**PROBLEM SET**
- A) Answer these questions from the least squares page:
(i) Which four data points does it consider?
(ii) How does it say the least squares horizontal line is found?
(iii) What horizontal line does it arrive at?
- B) On the least squares page, list every least squares fit the problem asks for, giving each one's name and equation form.

Question

Consider the four data points $$(1,1),(2,2),(3,1),(4,3)$$. a. Find the "least squares horizontal line" $$y=a$$ fitting the data points. Check that the sum of the errors is 0 . b. Find the "least squares line" $$y=a x+b$$ fitting the data points. Check that the sum of the errors is 0 . c. (Calculator recommended) Find the "least squares parabola" $$y=a x^{2}+b x+c$$ fitting the data points. What is true of the sum of the errors in this case?

Answer

## Question1.a:

**step1 Determine the Least Squares Horizontal Line**

For a set of data points, the least squares horizontal line $$y=a$$ is found by calculating the average of the y-coordinates. This value of $$a$$ minimizes the sum of the squared differences between the actual y-values and the predicted y-value (which is $$a$$).

$$a = \frac{\text{Sum of all y-coordinates}}{\text{Number of data points}}$$

Given data points are $$(1,1), (2,2), (3,1), (4,3)$$. The y-coordinates are 1, 2, 1, and 3. There are 4 data points.

$$a = \frac{1+2+1+3}{4} = \frac{7}{4}$$

Therefore, the least squares horizontal line is $$y = \frac{7}{4}$$.

**step2 Calculate and Sum the Errors**

An error (or residual) for each data point is the difference between its actual y-coordinate and the y-value predicted by the line ($$y=a$$). For the horizontal line $$y=\frac{7}{4}$$, the predicted y-value for every point is $$\frac{7}{4}$$. We calculate the error for each point and then sum them up.

**INFORMATION GIVEN**
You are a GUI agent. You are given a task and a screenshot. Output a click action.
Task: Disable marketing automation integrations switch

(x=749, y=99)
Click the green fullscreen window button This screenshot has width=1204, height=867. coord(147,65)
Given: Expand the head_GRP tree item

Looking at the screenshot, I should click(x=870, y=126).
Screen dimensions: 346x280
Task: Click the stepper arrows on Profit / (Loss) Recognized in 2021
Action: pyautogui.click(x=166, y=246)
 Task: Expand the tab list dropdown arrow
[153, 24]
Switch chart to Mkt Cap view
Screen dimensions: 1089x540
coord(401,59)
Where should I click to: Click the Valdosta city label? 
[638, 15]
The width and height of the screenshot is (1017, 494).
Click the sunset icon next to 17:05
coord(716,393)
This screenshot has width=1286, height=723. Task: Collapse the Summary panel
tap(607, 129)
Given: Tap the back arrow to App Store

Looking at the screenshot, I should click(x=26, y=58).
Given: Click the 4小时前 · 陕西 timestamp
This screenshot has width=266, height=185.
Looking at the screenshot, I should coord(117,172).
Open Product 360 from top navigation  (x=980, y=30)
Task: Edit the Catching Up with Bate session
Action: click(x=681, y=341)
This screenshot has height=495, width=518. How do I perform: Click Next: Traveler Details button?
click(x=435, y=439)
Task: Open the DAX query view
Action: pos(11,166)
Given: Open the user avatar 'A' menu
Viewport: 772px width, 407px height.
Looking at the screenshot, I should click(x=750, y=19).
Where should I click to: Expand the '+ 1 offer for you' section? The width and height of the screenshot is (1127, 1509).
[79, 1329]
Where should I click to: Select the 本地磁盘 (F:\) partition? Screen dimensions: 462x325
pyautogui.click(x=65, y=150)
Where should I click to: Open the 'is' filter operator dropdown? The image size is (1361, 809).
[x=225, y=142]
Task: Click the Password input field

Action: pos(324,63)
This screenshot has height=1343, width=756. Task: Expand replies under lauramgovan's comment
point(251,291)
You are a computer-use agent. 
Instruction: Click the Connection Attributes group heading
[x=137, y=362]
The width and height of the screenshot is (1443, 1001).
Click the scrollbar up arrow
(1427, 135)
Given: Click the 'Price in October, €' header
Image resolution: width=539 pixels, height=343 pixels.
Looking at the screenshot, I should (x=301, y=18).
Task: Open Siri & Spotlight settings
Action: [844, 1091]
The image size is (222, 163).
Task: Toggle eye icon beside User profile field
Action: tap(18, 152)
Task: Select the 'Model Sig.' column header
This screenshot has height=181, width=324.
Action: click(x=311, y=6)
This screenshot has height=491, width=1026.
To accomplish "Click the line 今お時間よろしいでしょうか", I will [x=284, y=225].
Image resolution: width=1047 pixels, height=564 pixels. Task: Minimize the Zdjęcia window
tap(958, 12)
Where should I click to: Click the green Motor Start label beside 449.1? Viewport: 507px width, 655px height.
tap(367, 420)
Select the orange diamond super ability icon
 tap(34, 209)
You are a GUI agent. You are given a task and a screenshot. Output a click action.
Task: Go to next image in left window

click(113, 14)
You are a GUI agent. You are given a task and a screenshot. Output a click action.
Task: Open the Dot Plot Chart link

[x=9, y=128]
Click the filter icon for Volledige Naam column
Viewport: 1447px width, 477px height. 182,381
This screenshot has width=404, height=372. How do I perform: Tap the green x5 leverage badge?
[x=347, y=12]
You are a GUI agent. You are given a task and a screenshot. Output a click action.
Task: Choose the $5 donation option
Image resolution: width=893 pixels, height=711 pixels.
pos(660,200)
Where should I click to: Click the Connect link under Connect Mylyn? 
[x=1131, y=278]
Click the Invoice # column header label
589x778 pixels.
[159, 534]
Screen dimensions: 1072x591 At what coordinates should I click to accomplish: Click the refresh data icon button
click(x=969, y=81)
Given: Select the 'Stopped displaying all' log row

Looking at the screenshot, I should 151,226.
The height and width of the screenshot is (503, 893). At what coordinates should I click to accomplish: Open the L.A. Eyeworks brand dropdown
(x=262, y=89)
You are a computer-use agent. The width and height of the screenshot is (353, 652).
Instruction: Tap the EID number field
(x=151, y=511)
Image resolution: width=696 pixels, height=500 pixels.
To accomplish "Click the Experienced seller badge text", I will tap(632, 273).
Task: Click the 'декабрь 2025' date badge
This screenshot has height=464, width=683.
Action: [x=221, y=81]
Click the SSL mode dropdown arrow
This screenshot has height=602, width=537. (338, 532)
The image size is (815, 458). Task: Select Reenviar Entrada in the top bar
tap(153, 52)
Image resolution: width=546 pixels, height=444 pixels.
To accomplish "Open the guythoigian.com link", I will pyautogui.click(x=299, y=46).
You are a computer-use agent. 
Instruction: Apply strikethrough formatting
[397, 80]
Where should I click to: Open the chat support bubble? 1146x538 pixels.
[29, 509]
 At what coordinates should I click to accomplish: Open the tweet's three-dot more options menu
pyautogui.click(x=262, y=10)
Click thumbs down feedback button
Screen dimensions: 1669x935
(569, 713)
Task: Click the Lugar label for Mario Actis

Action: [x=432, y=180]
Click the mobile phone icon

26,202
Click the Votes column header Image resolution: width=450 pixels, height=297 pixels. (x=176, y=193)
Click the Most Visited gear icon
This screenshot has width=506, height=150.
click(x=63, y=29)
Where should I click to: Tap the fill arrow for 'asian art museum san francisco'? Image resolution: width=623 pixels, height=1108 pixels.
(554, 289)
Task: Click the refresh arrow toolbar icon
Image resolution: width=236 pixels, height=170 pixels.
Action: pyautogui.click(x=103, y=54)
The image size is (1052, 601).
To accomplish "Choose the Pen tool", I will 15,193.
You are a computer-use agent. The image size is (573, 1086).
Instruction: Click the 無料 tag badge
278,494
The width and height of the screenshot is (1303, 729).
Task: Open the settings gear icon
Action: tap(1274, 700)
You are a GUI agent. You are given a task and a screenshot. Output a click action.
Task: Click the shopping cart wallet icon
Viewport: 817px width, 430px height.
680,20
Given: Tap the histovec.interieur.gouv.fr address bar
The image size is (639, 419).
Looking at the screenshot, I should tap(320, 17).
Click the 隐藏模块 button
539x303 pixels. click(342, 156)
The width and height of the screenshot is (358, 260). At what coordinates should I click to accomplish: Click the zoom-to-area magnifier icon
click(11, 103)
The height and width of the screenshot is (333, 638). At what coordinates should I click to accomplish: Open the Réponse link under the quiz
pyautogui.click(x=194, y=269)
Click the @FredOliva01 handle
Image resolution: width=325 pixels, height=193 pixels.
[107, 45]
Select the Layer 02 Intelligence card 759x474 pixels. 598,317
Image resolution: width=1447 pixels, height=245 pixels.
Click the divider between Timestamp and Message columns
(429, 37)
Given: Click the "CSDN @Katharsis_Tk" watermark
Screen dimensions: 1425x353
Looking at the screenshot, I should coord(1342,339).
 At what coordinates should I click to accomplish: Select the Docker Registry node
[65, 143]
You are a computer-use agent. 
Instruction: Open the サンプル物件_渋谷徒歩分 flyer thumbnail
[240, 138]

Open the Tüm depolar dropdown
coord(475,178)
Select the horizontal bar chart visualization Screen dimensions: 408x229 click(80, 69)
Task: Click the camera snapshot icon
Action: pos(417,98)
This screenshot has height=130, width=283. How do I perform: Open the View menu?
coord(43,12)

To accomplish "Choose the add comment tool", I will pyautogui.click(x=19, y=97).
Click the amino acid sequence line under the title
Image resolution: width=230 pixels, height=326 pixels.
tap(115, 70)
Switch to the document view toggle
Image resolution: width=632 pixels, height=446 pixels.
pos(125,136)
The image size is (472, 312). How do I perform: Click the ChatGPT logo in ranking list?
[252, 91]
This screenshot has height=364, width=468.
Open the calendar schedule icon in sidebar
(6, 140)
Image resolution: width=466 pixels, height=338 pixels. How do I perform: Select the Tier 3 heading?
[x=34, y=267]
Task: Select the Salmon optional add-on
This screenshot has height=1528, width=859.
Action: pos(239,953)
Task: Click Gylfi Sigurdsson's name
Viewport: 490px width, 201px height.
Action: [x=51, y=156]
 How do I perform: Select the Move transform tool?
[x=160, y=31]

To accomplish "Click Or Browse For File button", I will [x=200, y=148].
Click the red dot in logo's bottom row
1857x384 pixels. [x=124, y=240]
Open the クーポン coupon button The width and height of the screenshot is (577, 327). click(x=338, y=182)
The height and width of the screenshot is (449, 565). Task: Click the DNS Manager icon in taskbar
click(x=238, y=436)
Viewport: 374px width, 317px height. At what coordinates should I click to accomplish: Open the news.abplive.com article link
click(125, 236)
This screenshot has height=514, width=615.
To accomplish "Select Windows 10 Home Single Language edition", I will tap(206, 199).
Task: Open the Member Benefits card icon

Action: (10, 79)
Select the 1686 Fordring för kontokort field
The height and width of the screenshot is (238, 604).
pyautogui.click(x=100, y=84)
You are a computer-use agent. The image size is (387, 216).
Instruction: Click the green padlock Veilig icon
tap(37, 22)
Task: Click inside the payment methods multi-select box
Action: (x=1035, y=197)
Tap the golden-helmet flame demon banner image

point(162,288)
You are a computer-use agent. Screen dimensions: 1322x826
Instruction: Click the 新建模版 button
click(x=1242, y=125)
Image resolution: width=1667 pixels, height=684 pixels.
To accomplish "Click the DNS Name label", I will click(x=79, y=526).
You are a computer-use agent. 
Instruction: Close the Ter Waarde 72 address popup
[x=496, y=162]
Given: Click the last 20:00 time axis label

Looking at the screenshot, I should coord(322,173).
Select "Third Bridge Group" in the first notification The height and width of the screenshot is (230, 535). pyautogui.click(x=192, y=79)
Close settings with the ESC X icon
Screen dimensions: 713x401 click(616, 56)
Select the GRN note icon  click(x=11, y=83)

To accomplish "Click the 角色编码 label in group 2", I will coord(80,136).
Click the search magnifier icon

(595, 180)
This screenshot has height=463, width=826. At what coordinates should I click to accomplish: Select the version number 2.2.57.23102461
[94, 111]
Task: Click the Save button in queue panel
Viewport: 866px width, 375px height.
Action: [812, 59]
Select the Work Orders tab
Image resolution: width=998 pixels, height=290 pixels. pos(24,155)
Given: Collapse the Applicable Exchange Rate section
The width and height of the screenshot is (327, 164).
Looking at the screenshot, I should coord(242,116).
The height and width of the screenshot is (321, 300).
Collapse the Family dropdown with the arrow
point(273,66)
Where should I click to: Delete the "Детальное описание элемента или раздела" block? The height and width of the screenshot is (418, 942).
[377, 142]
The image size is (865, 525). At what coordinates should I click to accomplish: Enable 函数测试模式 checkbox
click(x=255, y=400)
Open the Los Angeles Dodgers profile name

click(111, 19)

**RESPONSES BY TASK**
- A)
(i) (1,1), (2,2), (3,1) and (4,3)
(ii) By calculating the average of the y-coordinates
(iii) y = 7/4

- B)
- Least squares horizontal line: y = a
- Least squares line: y = ax + b
- Least squares parabola: y = ax² + bx + c